**Exercise objective:**
Your job with the data below: print everything from the line that holds "Task: Open more" down to the line that holds "Task: Click the teal", ends included, exactly, and nothing else.

(Data for processing)

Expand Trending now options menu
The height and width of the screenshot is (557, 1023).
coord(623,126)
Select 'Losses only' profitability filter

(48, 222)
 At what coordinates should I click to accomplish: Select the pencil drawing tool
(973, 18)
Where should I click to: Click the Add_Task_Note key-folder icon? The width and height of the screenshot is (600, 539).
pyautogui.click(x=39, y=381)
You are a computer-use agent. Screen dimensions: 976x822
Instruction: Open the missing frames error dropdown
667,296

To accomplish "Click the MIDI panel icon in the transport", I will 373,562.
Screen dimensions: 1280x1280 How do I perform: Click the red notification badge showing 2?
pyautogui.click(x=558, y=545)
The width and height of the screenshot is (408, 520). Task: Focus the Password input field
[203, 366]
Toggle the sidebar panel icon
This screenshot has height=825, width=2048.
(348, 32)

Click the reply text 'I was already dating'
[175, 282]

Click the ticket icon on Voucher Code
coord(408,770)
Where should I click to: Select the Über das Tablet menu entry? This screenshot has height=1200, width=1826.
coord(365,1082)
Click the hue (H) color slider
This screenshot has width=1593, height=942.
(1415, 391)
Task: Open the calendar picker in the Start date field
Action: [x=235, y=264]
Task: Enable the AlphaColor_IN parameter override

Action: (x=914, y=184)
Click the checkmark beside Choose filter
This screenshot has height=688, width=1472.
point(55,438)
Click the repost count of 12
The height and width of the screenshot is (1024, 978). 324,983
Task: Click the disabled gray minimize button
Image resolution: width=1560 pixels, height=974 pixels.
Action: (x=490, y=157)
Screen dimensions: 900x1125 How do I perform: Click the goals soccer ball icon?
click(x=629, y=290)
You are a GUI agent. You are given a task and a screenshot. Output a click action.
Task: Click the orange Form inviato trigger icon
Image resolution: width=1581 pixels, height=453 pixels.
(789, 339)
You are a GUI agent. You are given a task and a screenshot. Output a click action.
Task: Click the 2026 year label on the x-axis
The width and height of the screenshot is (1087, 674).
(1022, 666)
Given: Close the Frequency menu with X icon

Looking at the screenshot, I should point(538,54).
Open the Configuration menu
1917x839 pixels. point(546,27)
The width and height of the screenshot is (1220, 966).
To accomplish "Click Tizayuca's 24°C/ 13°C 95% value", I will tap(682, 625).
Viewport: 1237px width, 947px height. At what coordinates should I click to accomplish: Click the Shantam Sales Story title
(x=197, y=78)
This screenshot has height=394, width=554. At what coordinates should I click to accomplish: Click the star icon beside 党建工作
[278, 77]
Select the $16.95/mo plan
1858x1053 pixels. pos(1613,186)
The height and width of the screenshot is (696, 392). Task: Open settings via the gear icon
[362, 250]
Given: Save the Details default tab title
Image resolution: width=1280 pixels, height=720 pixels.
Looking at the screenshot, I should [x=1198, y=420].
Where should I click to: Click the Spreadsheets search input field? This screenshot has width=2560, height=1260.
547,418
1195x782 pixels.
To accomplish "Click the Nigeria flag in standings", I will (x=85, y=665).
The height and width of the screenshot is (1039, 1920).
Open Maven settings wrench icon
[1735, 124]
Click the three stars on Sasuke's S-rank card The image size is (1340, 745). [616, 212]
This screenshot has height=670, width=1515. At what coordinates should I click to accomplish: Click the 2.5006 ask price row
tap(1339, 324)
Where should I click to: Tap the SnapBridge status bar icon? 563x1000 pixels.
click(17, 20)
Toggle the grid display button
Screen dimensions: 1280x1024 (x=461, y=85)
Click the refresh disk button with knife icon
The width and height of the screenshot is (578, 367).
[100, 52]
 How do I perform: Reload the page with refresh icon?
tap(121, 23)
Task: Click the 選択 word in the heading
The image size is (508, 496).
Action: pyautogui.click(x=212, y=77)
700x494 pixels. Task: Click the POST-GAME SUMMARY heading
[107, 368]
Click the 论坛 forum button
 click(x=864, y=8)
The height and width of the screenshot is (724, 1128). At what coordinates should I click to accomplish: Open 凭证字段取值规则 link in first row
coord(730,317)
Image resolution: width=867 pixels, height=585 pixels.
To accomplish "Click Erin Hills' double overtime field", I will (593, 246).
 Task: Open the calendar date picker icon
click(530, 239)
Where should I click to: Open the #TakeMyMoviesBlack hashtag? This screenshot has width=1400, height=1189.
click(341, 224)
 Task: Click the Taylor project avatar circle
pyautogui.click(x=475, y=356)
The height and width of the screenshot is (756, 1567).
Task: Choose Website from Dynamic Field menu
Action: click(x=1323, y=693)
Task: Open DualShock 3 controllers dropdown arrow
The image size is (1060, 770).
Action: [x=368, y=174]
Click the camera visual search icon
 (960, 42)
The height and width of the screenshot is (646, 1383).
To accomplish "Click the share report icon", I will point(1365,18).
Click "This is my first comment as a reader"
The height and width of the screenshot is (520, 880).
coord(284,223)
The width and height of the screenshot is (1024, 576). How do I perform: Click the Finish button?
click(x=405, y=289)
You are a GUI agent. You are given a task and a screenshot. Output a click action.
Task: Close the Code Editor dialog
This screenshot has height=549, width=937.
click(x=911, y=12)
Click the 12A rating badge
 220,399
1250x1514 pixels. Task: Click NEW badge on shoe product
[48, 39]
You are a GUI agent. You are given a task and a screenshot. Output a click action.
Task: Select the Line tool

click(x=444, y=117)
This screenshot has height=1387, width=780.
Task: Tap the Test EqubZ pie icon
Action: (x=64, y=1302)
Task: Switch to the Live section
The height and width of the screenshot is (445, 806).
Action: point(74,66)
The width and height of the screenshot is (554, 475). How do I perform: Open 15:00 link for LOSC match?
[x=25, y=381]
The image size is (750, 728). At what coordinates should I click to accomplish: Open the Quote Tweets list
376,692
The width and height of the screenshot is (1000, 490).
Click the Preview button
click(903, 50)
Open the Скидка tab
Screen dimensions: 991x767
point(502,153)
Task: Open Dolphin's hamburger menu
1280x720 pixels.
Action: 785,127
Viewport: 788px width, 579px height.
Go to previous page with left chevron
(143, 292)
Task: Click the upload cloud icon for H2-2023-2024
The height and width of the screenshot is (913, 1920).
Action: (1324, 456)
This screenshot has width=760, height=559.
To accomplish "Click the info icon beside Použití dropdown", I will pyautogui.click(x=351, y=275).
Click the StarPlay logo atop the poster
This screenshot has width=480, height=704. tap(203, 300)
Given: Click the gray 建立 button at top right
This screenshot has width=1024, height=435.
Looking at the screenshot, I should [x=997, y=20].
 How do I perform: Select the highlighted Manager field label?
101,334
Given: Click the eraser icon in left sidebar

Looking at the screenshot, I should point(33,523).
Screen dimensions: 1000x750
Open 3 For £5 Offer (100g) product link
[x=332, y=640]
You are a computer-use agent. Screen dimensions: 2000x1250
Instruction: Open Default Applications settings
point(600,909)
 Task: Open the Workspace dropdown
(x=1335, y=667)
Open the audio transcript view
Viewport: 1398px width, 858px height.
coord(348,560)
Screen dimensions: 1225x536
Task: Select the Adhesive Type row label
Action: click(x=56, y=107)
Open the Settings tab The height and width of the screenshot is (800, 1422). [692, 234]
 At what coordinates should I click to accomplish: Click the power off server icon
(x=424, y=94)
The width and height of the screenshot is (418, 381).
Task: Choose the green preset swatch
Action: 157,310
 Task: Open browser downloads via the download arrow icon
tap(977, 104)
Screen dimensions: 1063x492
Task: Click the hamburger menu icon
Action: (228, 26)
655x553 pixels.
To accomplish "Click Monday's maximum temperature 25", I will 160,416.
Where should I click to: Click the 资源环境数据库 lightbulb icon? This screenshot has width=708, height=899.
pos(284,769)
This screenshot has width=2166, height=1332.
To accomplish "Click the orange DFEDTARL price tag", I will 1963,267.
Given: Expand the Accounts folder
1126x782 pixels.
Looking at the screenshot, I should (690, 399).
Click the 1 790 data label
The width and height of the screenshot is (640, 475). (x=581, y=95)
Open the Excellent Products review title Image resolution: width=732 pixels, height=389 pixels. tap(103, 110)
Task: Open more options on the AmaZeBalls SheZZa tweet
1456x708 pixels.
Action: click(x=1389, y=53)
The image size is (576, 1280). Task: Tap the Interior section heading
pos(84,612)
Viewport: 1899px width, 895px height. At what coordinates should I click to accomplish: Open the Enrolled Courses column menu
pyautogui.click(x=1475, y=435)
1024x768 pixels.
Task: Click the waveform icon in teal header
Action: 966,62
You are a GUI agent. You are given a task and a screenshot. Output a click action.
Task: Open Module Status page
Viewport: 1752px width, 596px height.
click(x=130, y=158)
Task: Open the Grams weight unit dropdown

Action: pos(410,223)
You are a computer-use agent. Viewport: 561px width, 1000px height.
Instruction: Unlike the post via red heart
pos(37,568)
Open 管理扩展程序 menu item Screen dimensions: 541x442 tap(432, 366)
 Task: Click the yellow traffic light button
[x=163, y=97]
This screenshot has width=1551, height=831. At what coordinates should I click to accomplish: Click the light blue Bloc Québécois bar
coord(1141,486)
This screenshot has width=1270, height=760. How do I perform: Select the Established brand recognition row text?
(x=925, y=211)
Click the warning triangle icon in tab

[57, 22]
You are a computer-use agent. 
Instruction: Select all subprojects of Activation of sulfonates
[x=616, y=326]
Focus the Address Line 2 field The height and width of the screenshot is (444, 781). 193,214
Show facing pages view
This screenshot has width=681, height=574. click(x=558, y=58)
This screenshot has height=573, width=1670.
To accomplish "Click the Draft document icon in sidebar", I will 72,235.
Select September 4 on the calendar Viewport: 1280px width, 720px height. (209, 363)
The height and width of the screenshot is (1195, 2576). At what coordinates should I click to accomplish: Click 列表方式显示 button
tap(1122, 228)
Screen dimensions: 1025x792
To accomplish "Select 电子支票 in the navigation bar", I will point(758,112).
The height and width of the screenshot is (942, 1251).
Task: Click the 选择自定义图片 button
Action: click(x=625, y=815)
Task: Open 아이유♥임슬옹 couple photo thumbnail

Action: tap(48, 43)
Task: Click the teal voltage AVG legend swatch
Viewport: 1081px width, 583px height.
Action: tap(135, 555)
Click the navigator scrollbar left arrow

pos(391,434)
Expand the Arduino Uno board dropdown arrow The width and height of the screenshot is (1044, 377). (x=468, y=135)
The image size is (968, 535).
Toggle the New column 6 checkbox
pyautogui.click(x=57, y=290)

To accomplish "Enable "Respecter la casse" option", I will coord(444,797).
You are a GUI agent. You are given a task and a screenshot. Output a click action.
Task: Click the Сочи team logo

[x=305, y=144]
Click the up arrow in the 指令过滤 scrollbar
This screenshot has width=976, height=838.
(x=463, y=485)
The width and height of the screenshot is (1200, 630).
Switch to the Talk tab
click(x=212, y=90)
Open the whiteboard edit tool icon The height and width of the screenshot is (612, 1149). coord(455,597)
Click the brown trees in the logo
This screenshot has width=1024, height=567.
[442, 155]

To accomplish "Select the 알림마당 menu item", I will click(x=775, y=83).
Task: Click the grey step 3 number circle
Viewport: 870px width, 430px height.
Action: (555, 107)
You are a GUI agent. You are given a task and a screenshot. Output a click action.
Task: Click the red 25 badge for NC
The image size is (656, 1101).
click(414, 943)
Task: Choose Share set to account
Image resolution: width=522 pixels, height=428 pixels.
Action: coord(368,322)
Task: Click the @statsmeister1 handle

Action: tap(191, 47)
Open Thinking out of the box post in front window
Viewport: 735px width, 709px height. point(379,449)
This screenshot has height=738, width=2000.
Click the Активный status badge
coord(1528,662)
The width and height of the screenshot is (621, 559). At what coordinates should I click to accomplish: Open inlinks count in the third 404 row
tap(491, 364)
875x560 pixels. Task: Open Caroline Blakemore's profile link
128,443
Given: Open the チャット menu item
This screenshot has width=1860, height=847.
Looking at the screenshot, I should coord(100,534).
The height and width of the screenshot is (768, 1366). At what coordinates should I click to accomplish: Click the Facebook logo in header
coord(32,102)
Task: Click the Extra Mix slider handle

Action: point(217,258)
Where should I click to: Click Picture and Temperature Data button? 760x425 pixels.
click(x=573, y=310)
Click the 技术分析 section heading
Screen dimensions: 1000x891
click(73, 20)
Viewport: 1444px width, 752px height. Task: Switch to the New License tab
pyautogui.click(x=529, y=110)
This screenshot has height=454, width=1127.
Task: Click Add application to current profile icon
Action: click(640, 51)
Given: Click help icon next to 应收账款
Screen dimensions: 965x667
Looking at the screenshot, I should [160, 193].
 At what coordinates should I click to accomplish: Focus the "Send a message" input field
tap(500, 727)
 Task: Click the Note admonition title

(End Data for processing)

**Solution:**
Task: Open more options on the AmaZeBalls SheZZa tweet
1456x708 pixels.
Action: click(x=1389, y=53)
The image size is (576, 1280). Task: Tap the Interior section heading
pos(84,612)
Viewport: 1899px width, 895px height. At what coordinates should I click to accomplish: Open the Enrolled Courses column menu
pyautogui.click(x=1475, y=435)
1024x768 pixels.
Task: Click the waveform icon in teal header
Action: 966,62
You are a GUI agent. You are given a task and a screenshot. Output a click action.
Task: Open Module Status page
Viewport: 1752px width, 596px height.
click(x=130, y=158)
Task: Open the Grams weight unit dropdown

Action: pos(410,223)
You are a computer-use agent. Viewport: 561px width, 1000px height.
Instruction: Unlike the post via red heart
pos(37,568)
Open 管理扩展程序 menu item Screen dimensions: 541x442 tap(432, 366)
 Task: Click the yellow traffic light button
[x=163, y=97]
This screenshot has width=1551, height=831. At what coordinates should I click to accomplish: Click the light blue Bloc Québécois bar
coord(1141,486)
This screenshot has width=1270, height=760. How do I perform: Select the Established brand recognition row text?
(x=925, y=211)
Click the warning triangle icon in tab

[57, 22]
You are a computer-use agent. 
Instruction: Select all subprojects of Activation of sulfonates
[x=616, y=326]
Focus the Address Line 2 field The height and width of the screenshot is (444, 781). 193,214
Show facing pages view
This screenshot has width=681, height=574. click(x=558, y=58)
This screenshot has height=573, width=1670.
To accomplish "Click the Draft document icon in sidebar", I will 72,235.
Select September 4 on the calendar Viewport: 1280px width, 720px height. (209, 363)
The height and width of the screenshot is (1195, 2576). At what coordinates should I click to accomplish: Click 列表方式显示 button
tap(1122, 228)
Screen dimensions: 1025x792
To accomplish "Select 电子支票 in the navigation bar", I will point(758,112).
The height and width of the screenshot is (942, 1251).
Task: Click the 选择自定义图片 button
Action: click(x=625, y=815)
Task: Open 아이유♥임슬옹 couple photo thumbnail

Action: tap(48, 43)
Task: Click the teal voltage AVG legend swatch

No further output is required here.